- EXERCISE GOAL
Show all lines from the listing below that contain "computer".

- PROVIDED INFORMATION
-*-*-

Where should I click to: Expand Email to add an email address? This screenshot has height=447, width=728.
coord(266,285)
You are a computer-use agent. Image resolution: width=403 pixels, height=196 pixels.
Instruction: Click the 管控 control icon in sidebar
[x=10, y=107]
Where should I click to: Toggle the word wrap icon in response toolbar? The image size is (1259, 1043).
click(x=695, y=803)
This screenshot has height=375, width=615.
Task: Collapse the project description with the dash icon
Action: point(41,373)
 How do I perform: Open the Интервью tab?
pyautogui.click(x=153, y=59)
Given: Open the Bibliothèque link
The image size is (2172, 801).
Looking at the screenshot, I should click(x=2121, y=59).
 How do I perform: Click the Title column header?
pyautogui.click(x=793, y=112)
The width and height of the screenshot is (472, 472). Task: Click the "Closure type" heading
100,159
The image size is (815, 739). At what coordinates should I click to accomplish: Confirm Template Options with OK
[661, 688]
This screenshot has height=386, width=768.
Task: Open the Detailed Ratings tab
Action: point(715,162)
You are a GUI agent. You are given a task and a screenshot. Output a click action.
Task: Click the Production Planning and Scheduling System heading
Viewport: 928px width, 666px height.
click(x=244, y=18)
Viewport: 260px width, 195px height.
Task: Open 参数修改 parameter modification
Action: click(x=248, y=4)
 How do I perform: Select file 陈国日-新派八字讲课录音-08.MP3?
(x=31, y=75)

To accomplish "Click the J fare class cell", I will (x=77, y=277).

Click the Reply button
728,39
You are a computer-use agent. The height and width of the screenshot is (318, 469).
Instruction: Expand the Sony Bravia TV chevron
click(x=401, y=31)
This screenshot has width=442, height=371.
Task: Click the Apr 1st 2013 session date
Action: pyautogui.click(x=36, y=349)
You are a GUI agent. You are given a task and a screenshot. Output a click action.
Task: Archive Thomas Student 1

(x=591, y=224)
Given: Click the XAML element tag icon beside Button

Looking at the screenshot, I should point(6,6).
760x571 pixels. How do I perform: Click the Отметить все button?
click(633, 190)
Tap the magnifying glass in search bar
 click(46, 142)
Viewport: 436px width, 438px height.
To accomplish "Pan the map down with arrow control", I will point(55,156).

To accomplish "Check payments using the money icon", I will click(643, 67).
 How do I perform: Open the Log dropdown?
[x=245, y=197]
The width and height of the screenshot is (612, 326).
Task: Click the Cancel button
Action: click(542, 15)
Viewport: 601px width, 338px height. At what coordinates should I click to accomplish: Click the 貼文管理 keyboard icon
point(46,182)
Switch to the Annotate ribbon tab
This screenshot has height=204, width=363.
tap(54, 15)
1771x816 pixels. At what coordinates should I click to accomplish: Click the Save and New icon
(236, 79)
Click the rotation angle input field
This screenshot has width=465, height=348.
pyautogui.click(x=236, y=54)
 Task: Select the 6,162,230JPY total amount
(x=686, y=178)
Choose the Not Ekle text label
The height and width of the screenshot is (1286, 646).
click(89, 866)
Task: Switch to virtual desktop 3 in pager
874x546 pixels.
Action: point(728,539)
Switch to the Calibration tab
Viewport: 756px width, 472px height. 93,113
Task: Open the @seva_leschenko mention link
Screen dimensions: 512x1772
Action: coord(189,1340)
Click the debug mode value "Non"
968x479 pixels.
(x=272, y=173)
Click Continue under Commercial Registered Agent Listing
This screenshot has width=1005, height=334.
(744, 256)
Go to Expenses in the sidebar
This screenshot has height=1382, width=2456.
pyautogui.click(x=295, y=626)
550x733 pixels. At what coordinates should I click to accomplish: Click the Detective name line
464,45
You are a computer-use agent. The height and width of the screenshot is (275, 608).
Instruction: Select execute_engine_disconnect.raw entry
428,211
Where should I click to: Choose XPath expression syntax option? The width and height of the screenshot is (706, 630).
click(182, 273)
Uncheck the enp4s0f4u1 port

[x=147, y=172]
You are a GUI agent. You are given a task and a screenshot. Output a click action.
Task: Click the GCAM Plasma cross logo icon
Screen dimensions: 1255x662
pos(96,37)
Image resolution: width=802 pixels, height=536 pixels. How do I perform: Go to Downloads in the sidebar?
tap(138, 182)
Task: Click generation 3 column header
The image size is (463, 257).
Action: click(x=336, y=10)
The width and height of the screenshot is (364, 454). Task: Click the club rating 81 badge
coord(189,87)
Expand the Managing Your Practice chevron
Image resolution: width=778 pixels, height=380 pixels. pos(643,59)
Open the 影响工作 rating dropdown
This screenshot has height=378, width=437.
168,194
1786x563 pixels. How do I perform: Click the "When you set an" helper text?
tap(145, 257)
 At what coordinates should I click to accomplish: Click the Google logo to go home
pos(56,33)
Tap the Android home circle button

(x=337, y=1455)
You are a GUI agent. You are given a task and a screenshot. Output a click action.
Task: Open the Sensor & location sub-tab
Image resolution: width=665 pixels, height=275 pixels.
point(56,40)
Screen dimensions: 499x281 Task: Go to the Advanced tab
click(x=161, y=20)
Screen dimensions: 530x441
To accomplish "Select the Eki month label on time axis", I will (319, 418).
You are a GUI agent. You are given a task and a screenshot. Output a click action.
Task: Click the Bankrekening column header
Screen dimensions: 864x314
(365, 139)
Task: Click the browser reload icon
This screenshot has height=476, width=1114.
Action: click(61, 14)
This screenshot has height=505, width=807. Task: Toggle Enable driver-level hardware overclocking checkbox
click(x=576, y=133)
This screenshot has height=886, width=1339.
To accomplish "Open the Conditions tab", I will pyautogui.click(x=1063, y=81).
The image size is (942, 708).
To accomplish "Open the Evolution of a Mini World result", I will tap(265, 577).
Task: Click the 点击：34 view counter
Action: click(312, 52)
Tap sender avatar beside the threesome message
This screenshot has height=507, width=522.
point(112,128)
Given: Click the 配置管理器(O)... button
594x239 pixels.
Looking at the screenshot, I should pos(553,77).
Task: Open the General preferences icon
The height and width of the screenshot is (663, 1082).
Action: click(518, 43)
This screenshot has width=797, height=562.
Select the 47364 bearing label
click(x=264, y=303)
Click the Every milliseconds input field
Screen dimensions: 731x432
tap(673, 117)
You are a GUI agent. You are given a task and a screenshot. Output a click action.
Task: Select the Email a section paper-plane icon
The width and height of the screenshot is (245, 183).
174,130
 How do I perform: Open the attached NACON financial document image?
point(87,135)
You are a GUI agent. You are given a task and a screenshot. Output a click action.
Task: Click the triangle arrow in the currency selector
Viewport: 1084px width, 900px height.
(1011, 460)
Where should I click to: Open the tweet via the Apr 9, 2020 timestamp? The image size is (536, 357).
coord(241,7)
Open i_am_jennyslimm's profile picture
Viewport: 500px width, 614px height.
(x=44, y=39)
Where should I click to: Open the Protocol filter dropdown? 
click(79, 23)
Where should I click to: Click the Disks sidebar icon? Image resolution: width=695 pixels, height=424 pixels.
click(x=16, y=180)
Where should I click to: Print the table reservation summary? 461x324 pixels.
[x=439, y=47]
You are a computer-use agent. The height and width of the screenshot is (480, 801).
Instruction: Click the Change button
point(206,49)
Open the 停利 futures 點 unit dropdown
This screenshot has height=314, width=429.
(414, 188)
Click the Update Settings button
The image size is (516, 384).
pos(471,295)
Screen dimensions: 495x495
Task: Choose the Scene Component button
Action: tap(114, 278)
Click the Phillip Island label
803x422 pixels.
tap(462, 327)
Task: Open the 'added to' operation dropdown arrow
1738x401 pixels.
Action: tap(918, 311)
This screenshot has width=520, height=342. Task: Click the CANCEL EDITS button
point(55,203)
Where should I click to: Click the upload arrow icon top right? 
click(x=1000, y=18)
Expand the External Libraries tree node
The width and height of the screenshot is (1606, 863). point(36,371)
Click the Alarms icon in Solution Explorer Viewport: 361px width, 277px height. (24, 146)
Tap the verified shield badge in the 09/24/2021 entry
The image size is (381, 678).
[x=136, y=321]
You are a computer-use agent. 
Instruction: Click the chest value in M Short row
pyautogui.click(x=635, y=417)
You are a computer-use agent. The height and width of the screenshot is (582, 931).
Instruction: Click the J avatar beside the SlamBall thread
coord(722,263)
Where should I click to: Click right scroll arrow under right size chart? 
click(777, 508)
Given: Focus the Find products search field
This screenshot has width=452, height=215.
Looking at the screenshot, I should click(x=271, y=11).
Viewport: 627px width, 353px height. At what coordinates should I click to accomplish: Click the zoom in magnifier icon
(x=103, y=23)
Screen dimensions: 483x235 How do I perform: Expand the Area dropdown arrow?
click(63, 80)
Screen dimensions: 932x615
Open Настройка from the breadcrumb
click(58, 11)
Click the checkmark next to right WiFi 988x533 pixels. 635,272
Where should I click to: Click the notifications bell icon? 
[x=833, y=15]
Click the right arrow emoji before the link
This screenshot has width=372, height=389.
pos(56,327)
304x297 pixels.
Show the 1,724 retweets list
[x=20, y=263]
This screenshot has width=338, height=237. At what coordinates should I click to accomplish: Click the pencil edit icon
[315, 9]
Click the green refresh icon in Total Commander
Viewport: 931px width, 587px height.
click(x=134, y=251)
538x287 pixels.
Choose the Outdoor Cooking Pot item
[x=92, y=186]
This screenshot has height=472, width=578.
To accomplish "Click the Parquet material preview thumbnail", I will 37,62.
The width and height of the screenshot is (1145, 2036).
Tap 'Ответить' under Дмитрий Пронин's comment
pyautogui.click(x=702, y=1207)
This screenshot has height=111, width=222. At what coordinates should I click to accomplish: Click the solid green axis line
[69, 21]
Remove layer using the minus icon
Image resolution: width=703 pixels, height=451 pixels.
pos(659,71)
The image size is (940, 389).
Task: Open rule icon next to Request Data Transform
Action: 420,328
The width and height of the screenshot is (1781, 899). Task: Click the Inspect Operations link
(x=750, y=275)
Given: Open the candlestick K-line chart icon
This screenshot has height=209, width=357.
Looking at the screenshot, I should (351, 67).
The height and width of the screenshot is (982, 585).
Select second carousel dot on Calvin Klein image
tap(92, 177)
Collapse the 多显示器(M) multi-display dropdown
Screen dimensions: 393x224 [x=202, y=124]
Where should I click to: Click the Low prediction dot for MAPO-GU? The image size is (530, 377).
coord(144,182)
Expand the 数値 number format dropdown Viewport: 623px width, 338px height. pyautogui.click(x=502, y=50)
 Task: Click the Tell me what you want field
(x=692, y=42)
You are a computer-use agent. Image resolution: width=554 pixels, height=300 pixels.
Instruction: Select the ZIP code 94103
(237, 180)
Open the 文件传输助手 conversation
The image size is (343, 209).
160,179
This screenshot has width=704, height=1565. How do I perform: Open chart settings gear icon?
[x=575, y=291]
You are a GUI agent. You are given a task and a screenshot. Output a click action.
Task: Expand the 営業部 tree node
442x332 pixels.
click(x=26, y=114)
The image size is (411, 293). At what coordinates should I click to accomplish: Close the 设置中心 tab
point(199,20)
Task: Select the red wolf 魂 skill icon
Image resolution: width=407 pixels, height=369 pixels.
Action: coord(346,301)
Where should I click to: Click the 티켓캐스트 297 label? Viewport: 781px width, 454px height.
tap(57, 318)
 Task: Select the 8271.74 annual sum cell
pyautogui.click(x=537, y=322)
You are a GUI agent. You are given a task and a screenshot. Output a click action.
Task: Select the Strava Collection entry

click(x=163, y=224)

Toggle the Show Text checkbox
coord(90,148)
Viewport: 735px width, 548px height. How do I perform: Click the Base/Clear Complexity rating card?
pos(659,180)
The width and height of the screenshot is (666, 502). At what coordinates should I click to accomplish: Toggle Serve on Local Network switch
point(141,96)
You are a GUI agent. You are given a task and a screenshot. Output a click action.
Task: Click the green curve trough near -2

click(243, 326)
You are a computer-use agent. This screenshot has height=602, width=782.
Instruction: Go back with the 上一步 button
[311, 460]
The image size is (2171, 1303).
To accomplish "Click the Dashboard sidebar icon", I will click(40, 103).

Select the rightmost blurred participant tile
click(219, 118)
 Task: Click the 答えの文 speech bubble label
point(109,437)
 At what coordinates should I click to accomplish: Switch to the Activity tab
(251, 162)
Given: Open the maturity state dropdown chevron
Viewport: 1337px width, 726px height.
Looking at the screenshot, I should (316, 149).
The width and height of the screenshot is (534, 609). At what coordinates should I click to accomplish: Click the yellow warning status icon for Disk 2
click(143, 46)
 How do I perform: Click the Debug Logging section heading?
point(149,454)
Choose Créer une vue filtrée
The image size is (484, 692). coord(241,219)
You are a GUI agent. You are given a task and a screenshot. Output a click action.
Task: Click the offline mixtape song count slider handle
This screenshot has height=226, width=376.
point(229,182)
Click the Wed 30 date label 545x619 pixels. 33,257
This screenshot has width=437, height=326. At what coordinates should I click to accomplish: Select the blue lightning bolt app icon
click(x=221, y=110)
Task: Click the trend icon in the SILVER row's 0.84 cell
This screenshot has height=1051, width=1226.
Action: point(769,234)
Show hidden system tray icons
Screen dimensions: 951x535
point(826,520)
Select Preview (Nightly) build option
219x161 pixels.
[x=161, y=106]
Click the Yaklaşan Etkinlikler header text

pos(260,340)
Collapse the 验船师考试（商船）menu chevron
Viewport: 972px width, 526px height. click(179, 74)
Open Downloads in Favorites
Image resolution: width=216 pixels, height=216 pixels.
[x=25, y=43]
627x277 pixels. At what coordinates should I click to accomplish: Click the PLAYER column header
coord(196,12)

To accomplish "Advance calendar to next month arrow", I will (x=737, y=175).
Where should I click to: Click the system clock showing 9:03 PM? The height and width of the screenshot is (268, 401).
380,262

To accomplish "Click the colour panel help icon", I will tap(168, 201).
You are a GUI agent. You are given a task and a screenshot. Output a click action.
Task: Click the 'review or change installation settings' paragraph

-*-*-

- RESPONSE AREA
You are a computer-use agent. Image resolution: width=403 pixels, height=196 pixels.
You are a computer-use agent. The height and width of the screenshot is (318, 469).
You are a computer-use agent. The height and width of the screenshot is (275, 608).
You are a computer-use agent. The height and width of the screenshot is (480, 801).
You are a computer-use agent. 
You are a computer-use agent. The height and width of the screenshot is (582, 931).
You are a computer-use agent. Image resolution: width=554 pixels, height=300 pixels.
You are a computer-use agent. This screenshot has height=602, width=782.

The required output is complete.